Question

Let $$f(x)=a x+b$$ and $$g(x)=c x+d,$$ where $$a, b, c,$$ and $$d$$ are constants. Determine necessary and sufficient conditions on the constants $$a, b, c,$$ and $$d$$ so that $$f \circ g=g \circ f$$

Answer

**step1 Define the Functions and Understand the Goal**

We are given two linear functions, $$f(x)$$ and $$g(x)$$. Our goal is to find the conditions on their constants ($$a, b, c, d$$) such that composing them in one order gives the same result as composing them in the opposite order.

$$f(x) = ax+b$$

$$g(x) = cx+d$$

We need to find the conditions for $$f \circ g(x) = g \circ f(x)$$.

**step2 Calculate the Composition $$f \circ g(x)$$**

To calculate $$f \circ g(x)$$, we substitute the entire function $$g(x)$$ into $$f(x)$$. This means wherever we see $$x$$ in $$f(x)$$, we replace it with $$g(x)$$ which is $$cx+d$$.

$$f \circ g(x) = f(g(x))$$

$$f(cx+d) = a(cx+d) + b$$

Now, we expand the expression:

$$f(g(x)) = acx + ad + b$$

**step3 Calculate the Composition $$g \circ f(x)$$**

Similarly, to calculate $$g \circ f(x)$$, we substitute the entire function $$f(x)$$ into $$g(x)$$. This means wherever we see $$x$$ in $$g(x)$$, we replace it with $$f(x)$$ which is $$ax+b$$.

$$g \circ f(x) = g(f(x))$$

$$g(ax+b) = c(ax+b) + d$$

Now, we expand the expression:

$$g(f(x)) = acx + bc + d$$

**step4 Equate the Compositions and Determine the Conditions**

For $$f \circ g(x)$$ to be equal to $$g \circ f(x)$$ for all values of $$x$$, their expressions must be identical.

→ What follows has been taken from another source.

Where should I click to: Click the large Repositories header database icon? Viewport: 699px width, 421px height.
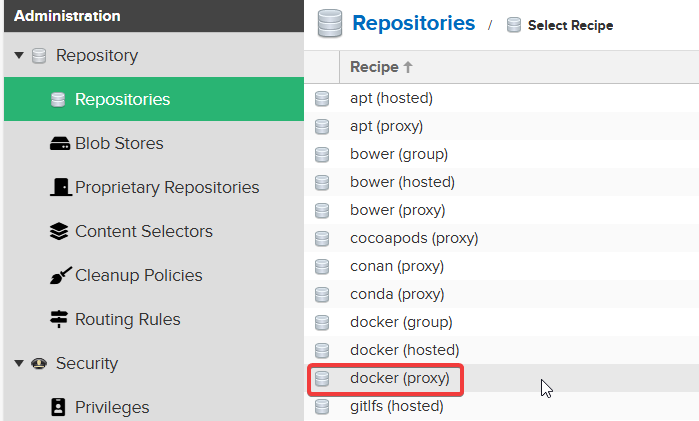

We set the results from Step 2 and Step 3 equal to each other.

$$acx + ad + b = acx + bc + d$$

We can see that the term $$acx$$ appears on both sides of the equation. This means the coefficient of $$x$$ is already equal for both composite functions. We can subtract $$acx$$ from both sides:

$$ad + b = bc + d$$

This equation represents the necessary and sufficient condition for the two compositions to be equal. We can also rearrange this equation to group terms involving $$d$$ and $$b$$:

$$ad - d = bc - b$$

$$d(a-1) = b(c-1)$$

Either form of the equation is a valid condition.